钙质土颗粒表面微形貌特征及持水特性研究

In recent years, Hydraulic Fill Coral Sands Land is a strong measure to implement the strategy of ocean power and defend the territorial sovereignty and maritime rights in the South China Sea. The surface on reclaimed soil particles is rich in half open mesoporous. The water retaining capacity of calcareous soil can be as much as 20- 24%, far higher of silica sand about 4%, which has crucial significance to the reef vegetation system development. However, there are few concerns payed on the high water-holding capacity characteristics in research fields today. Therefore, this project is to bridge the soil water-holding performance at macroscopic and the surface physical-chemical properties at nanoscale with the particle surface micro-topography of submicron scale and to consider it as an effective analysis tool meanwhile.
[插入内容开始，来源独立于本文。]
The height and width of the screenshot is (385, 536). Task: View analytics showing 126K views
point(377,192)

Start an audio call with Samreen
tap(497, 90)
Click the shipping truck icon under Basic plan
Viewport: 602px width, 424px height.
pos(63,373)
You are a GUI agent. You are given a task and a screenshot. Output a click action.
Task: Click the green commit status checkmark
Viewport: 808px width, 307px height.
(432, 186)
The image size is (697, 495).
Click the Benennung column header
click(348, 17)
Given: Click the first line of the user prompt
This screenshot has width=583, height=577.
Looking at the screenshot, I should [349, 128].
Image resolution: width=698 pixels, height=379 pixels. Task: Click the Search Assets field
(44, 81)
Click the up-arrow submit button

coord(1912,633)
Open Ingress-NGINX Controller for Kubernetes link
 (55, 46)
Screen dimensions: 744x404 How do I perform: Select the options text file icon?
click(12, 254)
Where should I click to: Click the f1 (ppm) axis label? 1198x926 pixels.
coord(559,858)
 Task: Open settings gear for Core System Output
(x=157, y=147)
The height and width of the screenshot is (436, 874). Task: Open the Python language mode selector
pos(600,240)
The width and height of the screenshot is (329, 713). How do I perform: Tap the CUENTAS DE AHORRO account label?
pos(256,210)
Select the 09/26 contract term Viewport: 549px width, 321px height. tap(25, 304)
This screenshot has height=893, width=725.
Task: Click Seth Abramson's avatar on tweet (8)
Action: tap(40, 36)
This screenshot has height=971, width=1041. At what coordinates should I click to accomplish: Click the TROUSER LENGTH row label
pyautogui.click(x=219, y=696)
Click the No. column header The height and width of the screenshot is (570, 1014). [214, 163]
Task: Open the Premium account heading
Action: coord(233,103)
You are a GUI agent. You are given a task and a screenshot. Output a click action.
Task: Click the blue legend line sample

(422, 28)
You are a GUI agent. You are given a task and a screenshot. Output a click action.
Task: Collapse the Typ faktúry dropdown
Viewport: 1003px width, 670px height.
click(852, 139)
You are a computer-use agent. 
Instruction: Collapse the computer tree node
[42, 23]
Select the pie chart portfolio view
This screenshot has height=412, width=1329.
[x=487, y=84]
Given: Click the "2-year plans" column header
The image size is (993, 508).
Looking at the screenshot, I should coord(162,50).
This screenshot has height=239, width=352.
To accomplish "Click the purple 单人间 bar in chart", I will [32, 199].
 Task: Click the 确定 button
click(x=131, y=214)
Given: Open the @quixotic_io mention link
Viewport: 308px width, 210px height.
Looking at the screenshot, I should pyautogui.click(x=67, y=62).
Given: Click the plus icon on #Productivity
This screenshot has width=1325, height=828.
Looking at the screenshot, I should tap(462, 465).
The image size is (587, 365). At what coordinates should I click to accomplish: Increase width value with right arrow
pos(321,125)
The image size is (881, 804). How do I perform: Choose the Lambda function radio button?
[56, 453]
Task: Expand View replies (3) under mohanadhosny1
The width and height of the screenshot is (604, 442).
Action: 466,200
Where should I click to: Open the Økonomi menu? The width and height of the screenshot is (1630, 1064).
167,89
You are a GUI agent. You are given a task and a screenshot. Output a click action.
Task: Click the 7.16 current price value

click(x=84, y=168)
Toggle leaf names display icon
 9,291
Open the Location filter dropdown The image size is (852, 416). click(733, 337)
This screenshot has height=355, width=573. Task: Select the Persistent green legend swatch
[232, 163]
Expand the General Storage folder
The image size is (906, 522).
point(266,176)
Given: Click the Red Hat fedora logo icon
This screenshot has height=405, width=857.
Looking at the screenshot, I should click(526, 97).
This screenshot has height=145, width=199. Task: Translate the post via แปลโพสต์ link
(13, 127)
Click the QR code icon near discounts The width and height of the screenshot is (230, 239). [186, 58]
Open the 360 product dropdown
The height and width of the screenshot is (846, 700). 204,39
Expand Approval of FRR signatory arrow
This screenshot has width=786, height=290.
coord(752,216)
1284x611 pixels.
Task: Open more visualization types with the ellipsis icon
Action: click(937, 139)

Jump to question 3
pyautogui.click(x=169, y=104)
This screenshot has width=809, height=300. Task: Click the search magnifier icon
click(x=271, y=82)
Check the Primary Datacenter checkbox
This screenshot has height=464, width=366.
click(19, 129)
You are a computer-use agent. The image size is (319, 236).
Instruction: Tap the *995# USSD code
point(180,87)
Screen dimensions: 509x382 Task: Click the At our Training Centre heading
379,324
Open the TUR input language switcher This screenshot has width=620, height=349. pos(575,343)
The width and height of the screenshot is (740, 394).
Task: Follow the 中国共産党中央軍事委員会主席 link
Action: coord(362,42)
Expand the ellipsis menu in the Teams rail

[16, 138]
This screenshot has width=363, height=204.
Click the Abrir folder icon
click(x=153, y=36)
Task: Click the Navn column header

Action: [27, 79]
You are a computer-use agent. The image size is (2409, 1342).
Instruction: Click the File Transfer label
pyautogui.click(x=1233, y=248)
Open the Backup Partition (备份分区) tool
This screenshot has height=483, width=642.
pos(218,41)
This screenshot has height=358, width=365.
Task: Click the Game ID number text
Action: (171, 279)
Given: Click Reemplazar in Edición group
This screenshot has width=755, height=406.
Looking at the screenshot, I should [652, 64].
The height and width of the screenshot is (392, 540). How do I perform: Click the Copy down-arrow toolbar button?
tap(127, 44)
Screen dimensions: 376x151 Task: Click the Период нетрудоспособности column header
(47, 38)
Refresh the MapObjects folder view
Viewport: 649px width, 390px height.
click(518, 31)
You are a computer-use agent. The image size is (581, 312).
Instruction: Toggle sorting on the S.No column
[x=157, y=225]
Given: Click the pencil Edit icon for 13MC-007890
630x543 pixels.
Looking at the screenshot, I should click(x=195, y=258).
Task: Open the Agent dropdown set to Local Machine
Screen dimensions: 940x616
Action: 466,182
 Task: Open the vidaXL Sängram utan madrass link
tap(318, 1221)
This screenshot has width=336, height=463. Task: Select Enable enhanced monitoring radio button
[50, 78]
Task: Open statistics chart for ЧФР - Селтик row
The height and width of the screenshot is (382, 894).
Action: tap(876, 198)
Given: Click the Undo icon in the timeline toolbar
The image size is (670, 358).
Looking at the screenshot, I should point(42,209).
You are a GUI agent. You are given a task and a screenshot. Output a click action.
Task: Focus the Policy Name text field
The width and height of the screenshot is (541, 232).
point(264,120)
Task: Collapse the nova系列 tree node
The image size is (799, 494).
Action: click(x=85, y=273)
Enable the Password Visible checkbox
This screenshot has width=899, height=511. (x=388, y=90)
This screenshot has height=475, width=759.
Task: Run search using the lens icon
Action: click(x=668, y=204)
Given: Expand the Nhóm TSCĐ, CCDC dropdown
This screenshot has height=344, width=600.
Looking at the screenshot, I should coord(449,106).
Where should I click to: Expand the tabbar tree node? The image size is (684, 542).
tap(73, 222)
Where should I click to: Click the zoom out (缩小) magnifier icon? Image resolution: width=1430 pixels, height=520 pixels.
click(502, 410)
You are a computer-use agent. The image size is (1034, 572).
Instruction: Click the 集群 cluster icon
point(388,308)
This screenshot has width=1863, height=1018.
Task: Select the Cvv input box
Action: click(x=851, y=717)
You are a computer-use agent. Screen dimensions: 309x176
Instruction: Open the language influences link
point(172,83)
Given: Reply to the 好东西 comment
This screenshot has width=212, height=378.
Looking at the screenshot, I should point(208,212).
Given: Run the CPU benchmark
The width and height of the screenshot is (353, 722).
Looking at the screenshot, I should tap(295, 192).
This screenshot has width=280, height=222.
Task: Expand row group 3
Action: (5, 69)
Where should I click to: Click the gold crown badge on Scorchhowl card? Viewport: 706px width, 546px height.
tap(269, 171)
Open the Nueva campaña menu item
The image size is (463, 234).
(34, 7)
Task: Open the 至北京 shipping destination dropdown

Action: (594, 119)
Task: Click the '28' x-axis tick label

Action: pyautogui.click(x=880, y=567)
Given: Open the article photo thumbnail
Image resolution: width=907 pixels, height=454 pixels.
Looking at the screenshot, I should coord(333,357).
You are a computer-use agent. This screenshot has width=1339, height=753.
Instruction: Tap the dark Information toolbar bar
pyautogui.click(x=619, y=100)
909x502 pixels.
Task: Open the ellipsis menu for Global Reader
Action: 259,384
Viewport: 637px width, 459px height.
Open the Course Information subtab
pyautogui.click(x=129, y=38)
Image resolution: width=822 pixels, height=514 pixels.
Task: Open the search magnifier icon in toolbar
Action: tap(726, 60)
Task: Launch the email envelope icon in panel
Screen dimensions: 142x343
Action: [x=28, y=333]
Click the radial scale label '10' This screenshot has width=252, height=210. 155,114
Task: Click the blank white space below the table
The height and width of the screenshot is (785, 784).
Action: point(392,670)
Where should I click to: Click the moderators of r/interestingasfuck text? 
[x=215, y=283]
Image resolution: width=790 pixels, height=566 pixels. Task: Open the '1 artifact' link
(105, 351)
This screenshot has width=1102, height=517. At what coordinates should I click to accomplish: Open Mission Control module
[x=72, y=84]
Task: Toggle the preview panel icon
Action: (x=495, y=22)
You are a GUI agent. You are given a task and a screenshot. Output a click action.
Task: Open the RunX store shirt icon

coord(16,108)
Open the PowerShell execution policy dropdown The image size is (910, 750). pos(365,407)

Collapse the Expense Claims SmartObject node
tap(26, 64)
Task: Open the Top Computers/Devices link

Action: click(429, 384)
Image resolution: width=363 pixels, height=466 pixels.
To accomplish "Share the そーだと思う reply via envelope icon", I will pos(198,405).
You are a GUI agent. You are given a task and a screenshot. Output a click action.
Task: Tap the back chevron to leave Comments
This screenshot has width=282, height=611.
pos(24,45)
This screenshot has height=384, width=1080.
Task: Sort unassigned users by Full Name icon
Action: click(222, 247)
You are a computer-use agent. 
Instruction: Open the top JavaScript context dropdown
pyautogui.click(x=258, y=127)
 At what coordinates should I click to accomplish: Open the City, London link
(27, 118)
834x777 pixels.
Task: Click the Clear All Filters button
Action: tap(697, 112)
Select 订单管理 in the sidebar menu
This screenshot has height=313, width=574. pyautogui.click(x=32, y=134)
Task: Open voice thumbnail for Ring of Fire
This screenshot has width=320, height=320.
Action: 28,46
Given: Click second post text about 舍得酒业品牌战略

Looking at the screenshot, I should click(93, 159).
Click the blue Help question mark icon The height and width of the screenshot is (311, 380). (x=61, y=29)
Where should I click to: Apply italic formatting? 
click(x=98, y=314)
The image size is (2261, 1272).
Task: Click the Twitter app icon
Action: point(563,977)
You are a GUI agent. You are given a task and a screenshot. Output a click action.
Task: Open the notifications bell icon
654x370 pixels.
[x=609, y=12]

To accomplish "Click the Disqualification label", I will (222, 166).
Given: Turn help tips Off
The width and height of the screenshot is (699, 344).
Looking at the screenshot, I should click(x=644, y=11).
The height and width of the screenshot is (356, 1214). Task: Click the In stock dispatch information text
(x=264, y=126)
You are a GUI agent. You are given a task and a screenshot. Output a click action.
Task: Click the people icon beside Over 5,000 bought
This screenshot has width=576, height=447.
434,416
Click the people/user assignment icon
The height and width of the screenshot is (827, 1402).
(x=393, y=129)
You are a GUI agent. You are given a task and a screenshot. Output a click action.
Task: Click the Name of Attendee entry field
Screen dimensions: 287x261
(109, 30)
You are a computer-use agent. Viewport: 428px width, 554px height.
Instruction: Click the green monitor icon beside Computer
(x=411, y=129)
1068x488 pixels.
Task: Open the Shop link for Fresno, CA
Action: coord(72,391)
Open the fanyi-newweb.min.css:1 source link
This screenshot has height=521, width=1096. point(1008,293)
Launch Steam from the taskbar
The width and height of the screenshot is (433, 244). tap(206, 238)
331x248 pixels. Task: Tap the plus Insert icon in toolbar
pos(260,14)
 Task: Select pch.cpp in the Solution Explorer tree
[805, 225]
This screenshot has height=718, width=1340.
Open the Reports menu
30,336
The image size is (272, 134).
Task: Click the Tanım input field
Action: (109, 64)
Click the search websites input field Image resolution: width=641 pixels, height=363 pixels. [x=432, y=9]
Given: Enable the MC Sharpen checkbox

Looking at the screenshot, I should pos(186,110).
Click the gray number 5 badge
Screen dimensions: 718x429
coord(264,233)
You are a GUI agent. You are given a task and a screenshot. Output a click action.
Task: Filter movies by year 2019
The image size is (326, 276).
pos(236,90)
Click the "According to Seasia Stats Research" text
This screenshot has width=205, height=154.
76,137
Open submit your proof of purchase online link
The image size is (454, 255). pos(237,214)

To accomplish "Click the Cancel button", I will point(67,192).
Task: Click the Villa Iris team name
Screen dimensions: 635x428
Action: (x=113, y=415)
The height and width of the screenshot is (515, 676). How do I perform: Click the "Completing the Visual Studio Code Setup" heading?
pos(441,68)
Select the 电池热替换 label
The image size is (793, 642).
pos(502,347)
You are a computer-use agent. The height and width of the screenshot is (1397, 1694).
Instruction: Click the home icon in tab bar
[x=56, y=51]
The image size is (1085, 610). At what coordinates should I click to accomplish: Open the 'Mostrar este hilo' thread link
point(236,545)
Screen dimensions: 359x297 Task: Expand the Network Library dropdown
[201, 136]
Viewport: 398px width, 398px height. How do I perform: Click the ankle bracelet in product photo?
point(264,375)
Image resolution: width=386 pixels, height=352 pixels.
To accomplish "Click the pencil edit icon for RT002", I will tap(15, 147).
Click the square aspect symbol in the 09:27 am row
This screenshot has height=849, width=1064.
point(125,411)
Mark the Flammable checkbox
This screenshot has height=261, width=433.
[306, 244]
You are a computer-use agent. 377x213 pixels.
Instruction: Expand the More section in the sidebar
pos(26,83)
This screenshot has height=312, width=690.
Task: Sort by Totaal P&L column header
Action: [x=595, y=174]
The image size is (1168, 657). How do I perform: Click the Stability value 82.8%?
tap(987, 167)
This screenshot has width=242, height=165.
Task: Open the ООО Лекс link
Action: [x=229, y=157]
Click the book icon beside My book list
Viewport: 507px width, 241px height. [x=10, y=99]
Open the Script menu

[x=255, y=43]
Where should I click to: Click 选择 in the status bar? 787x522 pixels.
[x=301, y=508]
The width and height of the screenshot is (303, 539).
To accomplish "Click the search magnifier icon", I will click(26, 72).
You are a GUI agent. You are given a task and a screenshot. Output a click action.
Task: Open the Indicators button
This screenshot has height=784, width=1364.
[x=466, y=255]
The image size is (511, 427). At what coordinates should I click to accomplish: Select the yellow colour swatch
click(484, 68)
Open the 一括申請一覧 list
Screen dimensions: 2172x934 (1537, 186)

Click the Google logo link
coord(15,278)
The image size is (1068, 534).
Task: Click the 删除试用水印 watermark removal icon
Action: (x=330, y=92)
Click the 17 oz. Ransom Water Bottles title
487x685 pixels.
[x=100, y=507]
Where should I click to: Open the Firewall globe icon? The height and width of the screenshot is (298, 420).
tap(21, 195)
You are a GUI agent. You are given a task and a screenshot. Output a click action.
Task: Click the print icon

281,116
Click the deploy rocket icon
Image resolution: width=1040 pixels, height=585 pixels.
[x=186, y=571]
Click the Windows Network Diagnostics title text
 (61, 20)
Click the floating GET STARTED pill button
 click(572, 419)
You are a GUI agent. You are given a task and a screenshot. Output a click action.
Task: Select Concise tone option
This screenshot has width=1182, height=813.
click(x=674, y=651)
The natural desalting process of the hydraulic fill coral sands land is considered in this project. Particle surface micro-topography will be acquired by scanning electron microscopy (SEM) test and nitrogen adsorption test. A scientific systematic description methods for characterization of micro particle morphology indexes will also be constructed. After that, the relationship between the particle surface micro-topography characteristics and the solution concentration will be clarified. The soil-water characteristic curve (SWCC) of Coral reef calcareous soil over a wide range of suction was determined based on the pressure plate and vapor equilibrium techniques. The soil samples were prepared by saturating the soil with solutions with different concentrations. The effect of pore solution concentration on the SWCC was analyzed. Basis on it, and refers to the related Advance on surface physical chemistry. The mechanism of calcareous soil moisture characteristic will be comprehensively discussed in the view of particles micro-topography. Engineering strategies will be given for improving the water-holding capacity of calcareous soil. This project will have significant theoretical and application value for the ecological process on hydraulic fill coral sands land of South China Sea, protecting the marine rights and interests of China and hoping our marine power dreams come true soon.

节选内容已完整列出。